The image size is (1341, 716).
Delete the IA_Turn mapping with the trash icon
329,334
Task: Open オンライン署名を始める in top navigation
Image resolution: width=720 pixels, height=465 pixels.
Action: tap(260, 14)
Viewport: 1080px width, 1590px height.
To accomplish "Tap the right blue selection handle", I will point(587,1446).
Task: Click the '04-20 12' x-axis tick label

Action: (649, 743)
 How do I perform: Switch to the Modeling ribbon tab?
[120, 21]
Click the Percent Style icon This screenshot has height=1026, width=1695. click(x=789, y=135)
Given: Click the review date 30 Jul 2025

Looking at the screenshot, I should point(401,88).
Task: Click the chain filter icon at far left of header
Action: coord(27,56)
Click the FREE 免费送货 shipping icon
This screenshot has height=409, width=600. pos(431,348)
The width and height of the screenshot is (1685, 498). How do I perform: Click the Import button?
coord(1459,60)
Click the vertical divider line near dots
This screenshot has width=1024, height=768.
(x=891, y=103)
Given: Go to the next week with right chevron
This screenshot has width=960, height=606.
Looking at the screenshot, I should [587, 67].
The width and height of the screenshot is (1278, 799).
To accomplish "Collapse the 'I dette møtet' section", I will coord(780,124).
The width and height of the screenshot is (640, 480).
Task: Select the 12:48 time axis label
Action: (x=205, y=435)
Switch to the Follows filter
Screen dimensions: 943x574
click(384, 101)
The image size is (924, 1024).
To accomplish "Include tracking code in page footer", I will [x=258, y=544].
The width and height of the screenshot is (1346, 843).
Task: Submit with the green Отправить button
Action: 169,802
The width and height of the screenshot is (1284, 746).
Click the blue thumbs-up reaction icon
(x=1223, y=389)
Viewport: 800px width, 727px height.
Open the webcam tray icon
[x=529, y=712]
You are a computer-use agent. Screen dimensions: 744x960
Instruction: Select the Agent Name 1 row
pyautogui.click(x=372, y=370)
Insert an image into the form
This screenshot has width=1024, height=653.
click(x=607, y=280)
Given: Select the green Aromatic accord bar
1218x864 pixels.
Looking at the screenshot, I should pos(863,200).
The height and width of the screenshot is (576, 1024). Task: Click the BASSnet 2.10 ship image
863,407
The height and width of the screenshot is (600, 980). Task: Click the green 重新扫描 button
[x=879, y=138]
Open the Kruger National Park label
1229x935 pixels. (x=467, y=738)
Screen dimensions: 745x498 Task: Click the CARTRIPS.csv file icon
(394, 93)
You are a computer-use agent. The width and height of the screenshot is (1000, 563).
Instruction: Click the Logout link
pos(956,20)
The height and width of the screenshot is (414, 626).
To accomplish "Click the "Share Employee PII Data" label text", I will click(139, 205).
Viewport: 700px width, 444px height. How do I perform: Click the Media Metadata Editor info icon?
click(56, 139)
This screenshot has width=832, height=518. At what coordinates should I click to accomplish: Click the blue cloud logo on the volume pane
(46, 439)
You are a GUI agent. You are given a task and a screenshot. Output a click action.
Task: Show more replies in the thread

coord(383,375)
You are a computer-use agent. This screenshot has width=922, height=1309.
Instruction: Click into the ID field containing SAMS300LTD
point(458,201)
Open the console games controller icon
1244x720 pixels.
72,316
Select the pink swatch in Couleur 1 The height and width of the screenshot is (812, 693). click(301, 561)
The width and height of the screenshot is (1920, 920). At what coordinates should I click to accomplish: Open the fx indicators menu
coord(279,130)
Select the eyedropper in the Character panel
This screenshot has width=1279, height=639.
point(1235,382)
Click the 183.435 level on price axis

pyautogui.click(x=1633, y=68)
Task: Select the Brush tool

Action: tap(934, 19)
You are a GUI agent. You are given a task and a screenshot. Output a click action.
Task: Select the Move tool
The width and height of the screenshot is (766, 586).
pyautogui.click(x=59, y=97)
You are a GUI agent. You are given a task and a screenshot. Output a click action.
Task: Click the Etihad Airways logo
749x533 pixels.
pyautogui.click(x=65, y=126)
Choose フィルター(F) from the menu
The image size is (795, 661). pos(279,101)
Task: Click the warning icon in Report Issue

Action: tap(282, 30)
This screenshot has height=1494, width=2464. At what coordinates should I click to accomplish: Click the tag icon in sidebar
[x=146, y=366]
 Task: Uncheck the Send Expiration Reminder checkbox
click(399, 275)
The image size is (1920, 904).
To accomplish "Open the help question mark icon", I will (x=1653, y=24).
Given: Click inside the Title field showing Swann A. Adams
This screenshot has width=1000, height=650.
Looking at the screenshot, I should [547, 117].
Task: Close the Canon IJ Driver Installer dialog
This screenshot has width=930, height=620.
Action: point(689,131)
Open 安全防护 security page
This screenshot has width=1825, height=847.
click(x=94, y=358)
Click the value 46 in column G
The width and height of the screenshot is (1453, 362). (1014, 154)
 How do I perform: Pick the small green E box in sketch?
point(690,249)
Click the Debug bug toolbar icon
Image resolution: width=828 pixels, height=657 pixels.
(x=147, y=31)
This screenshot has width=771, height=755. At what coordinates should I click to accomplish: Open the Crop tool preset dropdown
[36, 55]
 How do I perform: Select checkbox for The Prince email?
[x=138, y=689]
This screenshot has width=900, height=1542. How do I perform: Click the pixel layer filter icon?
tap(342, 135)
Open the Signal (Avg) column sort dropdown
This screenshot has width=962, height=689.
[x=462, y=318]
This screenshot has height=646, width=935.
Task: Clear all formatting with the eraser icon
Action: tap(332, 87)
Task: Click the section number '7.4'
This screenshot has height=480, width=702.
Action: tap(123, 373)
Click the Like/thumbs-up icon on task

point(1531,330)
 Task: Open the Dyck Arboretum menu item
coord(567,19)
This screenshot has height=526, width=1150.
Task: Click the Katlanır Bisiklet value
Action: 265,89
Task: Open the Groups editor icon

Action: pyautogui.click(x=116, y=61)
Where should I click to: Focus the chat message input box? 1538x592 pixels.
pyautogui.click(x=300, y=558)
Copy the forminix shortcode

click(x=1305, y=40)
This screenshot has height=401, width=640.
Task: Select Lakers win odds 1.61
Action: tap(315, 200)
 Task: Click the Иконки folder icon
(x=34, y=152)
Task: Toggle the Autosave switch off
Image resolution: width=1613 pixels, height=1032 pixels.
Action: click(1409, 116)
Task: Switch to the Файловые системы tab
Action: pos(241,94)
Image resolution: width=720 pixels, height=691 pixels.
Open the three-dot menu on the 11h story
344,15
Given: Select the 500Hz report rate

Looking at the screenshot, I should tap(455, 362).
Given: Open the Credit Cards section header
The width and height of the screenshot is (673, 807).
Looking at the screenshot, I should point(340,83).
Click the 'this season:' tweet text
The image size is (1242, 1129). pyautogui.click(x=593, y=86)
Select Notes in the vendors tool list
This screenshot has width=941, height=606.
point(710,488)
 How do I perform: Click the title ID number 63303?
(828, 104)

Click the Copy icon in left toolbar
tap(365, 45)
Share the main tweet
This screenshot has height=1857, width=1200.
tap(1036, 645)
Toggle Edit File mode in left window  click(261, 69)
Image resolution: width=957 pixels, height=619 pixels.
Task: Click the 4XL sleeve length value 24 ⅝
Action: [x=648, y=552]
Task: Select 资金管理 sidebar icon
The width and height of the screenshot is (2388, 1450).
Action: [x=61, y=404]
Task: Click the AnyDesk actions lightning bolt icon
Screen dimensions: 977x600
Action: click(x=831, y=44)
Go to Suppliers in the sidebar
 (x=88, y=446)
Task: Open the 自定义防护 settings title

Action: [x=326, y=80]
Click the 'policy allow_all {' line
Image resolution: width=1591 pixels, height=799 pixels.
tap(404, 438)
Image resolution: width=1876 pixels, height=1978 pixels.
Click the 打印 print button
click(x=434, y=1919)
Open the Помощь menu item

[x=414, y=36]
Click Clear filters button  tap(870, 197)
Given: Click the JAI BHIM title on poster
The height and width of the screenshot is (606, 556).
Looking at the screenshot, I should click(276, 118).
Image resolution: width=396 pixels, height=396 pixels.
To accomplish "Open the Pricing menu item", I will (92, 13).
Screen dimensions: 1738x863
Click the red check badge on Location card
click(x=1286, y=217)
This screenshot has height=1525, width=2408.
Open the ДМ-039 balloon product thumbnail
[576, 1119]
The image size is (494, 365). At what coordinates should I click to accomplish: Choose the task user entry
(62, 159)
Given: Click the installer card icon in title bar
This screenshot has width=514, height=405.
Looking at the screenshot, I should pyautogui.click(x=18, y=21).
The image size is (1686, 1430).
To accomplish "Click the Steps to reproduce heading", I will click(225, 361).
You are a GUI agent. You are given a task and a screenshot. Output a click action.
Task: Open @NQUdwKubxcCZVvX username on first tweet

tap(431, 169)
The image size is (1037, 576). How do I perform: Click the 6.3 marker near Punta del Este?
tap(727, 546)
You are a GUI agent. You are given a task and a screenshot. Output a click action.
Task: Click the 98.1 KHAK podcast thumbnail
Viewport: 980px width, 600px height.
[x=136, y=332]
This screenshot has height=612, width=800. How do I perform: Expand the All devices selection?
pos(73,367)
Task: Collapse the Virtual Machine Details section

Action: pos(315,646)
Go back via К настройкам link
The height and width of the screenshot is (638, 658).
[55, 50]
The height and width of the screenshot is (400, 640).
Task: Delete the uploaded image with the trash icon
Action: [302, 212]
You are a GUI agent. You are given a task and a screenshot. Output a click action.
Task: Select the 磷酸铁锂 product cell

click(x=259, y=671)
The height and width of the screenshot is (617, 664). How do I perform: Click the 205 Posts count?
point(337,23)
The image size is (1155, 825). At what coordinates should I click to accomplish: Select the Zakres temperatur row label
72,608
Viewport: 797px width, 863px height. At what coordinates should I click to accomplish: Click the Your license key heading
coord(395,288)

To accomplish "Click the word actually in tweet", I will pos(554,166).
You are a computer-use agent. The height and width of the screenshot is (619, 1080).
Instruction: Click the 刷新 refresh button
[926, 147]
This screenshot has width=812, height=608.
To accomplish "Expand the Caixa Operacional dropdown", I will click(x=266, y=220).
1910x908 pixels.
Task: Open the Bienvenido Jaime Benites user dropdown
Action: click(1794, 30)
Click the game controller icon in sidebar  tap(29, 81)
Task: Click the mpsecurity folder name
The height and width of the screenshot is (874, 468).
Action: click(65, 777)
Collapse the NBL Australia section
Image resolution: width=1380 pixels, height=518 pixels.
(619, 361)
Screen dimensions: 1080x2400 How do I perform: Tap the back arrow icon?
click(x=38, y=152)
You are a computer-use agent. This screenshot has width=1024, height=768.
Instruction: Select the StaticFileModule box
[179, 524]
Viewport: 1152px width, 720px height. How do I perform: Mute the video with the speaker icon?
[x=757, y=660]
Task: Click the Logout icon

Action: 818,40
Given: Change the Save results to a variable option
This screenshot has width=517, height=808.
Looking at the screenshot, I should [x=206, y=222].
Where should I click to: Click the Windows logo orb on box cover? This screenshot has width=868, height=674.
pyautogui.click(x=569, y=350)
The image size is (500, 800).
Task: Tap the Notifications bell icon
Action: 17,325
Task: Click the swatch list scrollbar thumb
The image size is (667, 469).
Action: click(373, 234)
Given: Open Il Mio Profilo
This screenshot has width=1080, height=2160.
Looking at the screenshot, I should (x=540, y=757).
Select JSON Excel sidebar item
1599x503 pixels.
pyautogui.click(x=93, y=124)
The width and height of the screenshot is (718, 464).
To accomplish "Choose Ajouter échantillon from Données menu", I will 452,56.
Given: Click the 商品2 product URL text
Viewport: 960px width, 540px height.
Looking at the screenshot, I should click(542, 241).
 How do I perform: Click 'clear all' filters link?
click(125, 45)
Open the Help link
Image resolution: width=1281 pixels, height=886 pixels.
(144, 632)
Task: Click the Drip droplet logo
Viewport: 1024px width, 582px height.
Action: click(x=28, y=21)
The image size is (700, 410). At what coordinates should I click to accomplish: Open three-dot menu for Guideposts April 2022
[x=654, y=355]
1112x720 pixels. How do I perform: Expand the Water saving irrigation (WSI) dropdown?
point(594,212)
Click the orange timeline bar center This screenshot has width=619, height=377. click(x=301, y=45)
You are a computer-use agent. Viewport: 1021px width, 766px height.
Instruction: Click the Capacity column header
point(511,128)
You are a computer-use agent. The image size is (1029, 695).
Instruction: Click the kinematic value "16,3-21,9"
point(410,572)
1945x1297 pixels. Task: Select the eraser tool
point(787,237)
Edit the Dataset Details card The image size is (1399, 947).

What is expected.
Check each line of the records for the string "list" and copy those that have it.

Output of the exercise.
Select Notes in the vendors tool list
Task: Click the swatch list scrollbar thumb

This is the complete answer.